Opere che a prima vista sembrerebbero comodamente assimilabili alle istanze generiche dell’Informale, nelle sue tante e diverse declinazioni storicamente codificate (dall’Action Painting di Jackson Pollock alla pittura gestuale di Hans Hartung e all’astrazione lirica di George Mathieu), tanta è l’intensità cromatica e dinamica del segno, tanto è lo spessore plastico della materia sedimentata sulla tela, ma ad un approccio più approfondito, esse rivelano una distanza netta con la matrice produttiva più emotiva ed istintuale, per non dire di qualunque altro automatismo psichico di derivazione surrealista.
Al contrario, il magma che occupa fisicamente le tele della Grifoni sembra piuttosto il risultato di un progetto razionale, definito a priori, cercato e governato da una tecnica che non si affida alla casualità, ma a una chiara disciplina compositiva.
Modellate anche con l’ausilio della spatola, o delle dita, le dense concrezioni di colore prendono forza dalle relazioni di contrasto cromatico sia con gli sfondi, spesso scurissimi, su cui si stagliano con effetto di sbalzo, sia per l’effetto dell’uso combinato di olio e acrilico, che amplifica notevolmente la gamma delle sfumature, creando un tessuto pittorico luminescente, sorprendentemente ordinato, in cui anche gli effetti di scolatura, ottenuti sfruttando la naturale forza di gravità della materia liquida, sembrano il prodotto di una precisa e consapevole volontà significante.
Non c’è dunque, nella pittura della Grifoni, il furor espressivo, lo stato di trance, da cui scaturisce, improvviso e incontrollato, il gesto creatore (“come un grido”, amava dire Georges Mathieu), quanto una sicura e sapiente gestione della materia pigmentata, della sua resa plastica, quasi scultorea, della sua potenza timbrica.

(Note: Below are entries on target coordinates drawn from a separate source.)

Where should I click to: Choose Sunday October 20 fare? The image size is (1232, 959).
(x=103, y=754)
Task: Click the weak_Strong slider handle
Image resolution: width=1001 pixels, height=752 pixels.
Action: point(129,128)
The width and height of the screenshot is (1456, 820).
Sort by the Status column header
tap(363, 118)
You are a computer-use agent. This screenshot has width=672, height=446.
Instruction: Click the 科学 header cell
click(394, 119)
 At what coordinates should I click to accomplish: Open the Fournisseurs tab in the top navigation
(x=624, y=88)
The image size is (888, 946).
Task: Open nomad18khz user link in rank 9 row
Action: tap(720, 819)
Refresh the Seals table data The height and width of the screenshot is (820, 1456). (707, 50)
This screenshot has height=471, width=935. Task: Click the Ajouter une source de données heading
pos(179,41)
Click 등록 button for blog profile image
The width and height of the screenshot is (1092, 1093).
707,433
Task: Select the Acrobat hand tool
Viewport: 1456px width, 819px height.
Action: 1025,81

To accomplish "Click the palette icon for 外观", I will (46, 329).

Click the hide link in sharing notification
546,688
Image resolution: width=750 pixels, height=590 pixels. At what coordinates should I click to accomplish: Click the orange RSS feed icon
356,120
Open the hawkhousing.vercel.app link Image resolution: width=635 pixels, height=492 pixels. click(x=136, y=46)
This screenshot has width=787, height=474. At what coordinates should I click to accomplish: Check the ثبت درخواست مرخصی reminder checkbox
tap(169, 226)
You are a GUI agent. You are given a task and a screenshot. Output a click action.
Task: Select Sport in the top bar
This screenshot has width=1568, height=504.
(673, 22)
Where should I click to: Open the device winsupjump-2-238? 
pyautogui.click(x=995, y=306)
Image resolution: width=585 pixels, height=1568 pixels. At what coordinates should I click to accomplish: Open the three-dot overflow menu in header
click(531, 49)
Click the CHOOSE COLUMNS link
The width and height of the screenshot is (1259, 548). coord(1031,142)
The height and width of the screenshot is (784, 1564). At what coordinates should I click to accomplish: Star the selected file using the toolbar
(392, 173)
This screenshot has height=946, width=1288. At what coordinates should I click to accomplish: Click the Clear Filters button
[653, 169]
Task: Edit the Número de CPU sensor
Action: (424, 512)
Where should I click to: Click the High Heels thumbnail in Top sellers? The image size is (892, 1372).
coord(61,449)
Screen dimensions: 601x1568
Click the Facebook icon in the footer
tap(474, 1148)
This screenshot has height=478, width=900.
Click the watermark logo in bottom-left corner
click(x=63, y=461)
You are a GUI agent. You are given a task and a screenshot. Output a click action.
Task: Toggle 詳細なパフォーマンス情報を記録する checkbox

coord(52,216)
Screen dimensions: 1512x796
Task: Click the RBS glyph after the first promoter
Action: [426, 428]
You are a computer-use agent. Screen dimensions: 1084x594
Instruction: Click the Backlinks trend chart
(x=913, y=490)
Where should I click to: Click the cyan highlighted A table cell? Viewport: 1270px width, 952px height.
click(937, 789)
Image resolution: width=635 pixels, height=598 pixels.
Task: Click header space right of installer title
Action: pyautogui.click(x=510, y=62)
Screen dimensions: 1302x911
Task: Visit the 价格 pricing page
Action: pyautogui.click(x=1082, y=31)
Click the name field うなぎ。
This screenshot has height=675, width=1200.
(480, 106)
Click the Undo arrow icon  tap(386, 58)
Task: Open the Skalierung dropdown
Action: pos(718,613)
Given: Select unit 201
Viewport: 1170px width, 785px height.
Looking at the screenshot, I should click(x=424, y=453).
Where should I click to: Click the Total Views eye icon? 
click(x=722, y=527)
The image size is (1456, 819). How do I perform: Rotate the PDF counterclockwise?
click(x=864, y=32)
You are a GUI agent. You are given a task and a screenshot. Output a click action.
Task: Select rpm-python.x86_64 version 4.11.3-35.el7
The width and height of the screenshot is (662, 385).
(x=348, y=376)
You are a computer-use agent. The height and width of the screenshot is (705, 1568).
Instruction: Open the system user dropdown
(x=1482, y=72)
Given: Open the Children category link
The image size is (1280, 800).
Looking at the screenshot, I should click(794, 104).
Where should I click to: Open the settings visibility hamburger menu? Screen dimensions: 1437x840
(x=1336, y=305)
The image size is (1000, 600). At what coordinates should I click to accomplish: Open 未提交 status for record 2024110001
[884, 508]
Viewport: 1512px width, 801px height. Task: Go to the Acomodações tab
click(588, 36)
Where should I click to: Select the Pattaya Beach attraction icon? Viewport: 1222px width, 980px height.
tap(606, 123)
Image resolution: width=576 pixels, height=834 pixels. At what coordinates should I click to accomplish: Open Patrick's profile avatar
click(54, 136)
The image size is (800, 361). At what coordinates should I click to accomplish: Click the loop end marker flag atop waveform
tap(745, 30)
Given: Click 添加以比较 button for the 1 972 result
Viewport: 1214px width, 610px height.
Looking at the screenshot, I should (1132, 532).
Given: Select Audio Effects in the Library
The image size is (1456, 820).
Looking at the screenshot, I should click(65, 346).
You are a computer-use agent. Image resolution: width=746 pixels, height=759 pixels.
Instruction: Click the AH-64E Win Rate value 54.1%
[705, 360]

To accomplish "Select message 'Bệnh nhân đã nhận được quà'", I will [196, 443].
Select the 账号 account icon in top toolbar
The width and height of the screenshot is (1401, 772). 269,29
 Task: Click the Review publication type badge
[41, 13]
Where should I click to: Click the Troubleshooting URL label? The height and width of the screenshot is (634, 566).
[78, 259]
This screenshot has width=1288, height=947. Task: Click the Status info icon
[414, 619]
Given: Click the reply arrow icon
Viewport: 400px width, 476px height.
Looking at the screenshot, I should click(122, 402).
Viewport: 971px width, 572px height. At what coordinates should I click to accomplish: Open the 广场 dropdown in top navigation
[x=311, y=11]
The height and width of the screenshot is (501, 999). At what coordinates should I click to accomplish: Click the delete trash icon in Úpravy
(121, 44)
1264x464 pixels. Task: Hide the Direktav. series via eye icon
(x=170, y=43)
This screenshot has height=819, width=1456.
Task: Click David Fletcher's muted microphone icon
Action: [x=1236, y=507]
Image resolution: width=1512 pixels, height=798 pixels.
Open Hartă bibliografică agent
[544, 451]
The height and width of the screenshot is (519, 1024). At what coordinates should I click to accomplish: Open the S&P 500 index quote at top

E ci si immagina per le sue opere una fattura lenta, persino rilassata, in cui gli elementi plastico-pittorici vengono disposti e modellati sullo spazio della tela seguendo un ordine preciso, attendendo i giusti tempi di sedimentazione, come fossero gli elementi di una partitura musicale, una scrittura non ancora codificata, ma via via sempre più riconoscibile, segno dopo segno, quadro dopo quadro, in modo sempre più connotato.
Se per Mathieu il gesto pittorico era un grido, per la Grifoni è un sussurro.
E se la nozione comunemente condivisa di Informale suggerisce il caos dell’universo, il dolore confuso dei suoi abitanti, la loro incapacità di rappresentarlo e comunicarlo in forme diverse da quelle immediate, o la coscienza della sua sostanziale irrappresentabilità, le concrezioni magmatiche che Daniela Grifoni dipana sulle sue tele suggeriscono una direzione diversa, solo in parte coincidente con quanto appena detto, un tentativo di creare nuove forme codificabili per definire una sorta di inedito, inesauribile repertorio calligrafico con cui descrivere su un piano di simultaneità il mondo fisico e quello interiore.
Tutto, allora, si manifesta per logogrammi di materia fluida, vischiosa e incandescente, lava appena rappresa, in diretta, vertiginosa comunicazione con le profondità dell’animo umano.